SELECTED PASSAGE

Evolution
Life Sciences
Before Darwin — How Evolution Evolved

In the epilogue of his last book, The Discarded Image, C. S. Lewis writes about the evolution of his views on evolution
Like many people, Lewis initially assumed (or was taught) that Charles Darwin’s bold new theory shocked the world, smashing the old model of the universe and ushering in the new. But in the course of Lewis’s studies in the history of ideas, he learned this was not actually what happened. Instead, Darwin’s intellectual circles had already largely accepted an evolutionary model of the universe, and were just waiting for the right evidence to confirm it.
Indeed, Lewis writes, that seems to be the usual way scientific paradigms shift. It’s not, typically, that an inrush of new evidence suddenly destroys the old model. Instead:
The truth would seem to be the reverse; that when the changes in the human mind produce a sufficient disrelish of the old Model and a sufficient hankering for some new one, phenomena to support that new one will obediently turn up.
“I do not at all mean,” Lewis goes on to say, “that these new phenomena are illusory. Nature has all sorts of phenomena in stock and can suit many tastes.”
Since Lewis does not go into detail about what caused this cosmic mental shift in the years leading up to Darwin, and since those details are not very well known, I think it would be worthwhile to tell the story here.
The Philosophical Foundations
The developments in human thought that set the stage for the theory of evolution are described in Arthur Lovejoy’s landmark work in the history of ideas The Great Chain of Being (1936), which Lewis cites.
Prior to the Enlightenment, people did not generally see the world as progressing or evolving, but instead either as devolving from past greatness (e.g., “the Age of Gold”), or as undergoing endless cycles of revival and decay. However, there was an influential idea, dating from the Classical era, that contained the seed of what would later become evolutionary theory: the “Great Chain of Being,” which was the idea that there exists a near-infinite hierarchy of creatures proceeding from the lowest slime mold all the way up to God.

Stored records
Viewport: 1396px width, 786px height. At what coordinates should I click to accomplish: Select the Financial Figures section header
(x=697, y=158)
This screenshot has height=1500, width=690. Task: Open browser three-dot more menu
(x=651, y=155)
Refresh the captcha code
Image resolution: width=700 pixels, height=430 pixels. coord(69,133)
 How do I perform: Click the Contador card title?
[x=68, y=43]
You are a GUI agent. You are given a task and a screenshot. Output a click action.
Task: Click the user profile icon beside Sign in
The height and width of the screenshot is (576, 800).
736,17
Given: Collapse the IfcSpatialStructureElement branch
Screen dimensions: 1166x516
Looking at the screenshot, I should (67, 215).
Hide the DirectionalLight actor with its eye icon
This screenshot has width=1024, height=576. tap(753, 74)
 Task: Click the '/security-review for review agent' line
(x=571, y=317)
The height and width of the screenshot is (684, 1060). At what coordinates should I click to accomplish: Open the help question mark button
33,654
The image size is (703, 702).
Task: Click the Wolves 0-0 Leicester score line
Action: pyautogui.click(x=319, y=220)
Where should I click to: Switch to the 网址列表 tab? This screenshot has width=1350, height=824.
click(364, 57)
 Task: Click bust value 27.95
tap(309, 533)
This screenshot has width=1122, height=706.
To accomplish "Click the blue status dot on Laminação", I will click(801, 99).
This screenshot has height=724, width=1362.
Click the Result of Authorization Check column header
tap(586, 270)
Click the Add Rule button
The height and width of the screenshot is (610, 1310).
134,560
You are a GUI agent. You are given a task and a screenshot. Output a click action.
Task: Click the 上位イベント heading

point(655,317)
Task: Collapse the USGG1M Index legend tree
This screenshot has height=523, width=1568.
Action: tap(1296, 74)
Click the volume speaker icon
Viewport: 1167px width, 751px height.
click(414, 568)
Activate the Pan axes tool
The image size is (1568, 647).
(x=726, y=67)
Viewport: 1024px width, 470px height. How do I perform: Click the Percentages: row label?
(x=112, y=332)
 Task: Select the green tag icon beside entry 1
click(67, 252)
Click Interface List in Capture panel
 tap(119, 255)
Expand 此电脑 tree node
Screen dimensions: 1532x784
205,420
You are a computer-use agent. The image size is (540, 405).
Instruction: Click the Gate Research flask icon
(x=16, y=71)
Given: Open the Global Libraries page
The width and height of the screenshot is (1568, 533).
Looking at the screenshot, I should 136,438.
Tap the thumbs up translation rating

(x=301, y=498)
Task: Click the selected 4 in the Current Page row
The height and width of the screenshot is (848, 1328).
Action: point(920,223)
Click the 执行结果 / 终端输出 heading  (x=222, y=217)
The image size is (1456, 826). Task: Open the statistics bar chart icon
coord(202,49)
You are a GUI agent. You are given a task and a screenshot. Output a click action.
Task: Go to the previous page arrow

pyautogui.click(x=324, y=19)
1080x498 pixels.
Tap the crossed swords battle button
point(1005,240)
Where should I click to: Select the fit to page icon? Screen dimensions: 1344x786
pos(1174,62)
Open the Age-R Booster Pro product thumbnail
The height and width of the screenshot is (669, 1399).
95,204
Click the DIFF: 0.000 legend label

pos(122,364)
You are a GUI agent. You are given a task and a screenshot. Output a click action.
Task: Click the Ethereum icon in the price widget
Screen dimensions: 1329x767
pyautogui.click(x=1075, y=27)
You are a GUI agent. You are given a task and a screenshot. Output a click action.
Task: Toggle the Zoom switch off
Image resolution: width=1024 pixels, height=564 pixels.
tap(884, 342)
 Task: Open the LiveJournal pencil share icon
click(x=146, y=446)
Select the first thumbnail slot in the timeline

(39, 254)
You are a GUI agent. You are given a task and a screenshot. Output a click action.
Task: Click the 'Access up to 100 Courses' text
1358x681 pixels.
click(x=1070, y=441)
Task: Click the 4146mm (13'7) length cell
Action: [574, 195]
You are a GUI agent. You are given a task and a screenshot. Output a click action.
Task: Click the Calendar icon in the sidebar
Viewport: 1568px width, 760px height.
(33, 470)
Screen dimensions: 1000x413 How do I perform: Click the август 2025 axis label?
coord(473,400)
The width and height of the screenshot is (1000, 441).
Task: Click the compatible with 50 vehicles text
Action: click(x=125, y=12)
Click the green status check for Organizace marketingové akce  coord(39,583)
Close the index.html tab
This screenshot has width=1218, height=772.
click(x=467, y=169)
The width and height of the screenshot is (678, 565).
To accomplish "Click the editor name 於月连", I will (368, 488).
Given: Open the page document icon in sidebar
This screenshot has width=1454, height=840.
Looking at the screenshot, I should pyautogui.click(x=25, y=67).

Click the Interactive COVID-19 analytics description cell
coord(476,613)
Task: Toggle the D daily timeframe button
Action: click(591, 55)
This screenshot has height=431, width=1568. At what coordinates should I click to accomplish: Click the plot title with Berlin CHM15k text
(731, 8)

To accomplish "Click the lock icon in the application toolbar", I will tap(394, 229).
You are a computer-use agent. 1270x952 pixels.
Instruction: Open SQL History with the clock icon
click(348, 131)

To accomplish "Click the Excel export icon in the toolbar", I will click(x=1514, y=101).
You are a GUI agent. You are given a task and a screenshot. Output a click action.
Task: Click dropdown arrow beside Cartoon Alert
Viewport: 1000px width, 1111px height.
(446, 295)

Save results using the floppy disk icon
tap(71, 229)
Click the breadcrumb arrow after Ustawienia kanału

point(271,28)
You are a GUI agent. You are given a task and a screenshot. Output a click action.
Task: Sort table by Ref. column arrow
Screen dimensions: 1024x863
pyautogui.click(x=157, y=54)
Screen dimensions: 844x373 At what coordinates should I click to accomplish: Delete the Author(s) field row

YOUR TASK
Copy the passage in the essay on evolution before Darwin word for word, from "The Philosophical Foundations" to "which Lewis cites.".

WRITTEN ANSWER
The Philosophical Foundations
The developments in human thought that set the stage for the theory of evolution are described in Arthur Lovejoy’s landmark work in the history of ideas The Great Chain of Being (1936), which Lewis cites.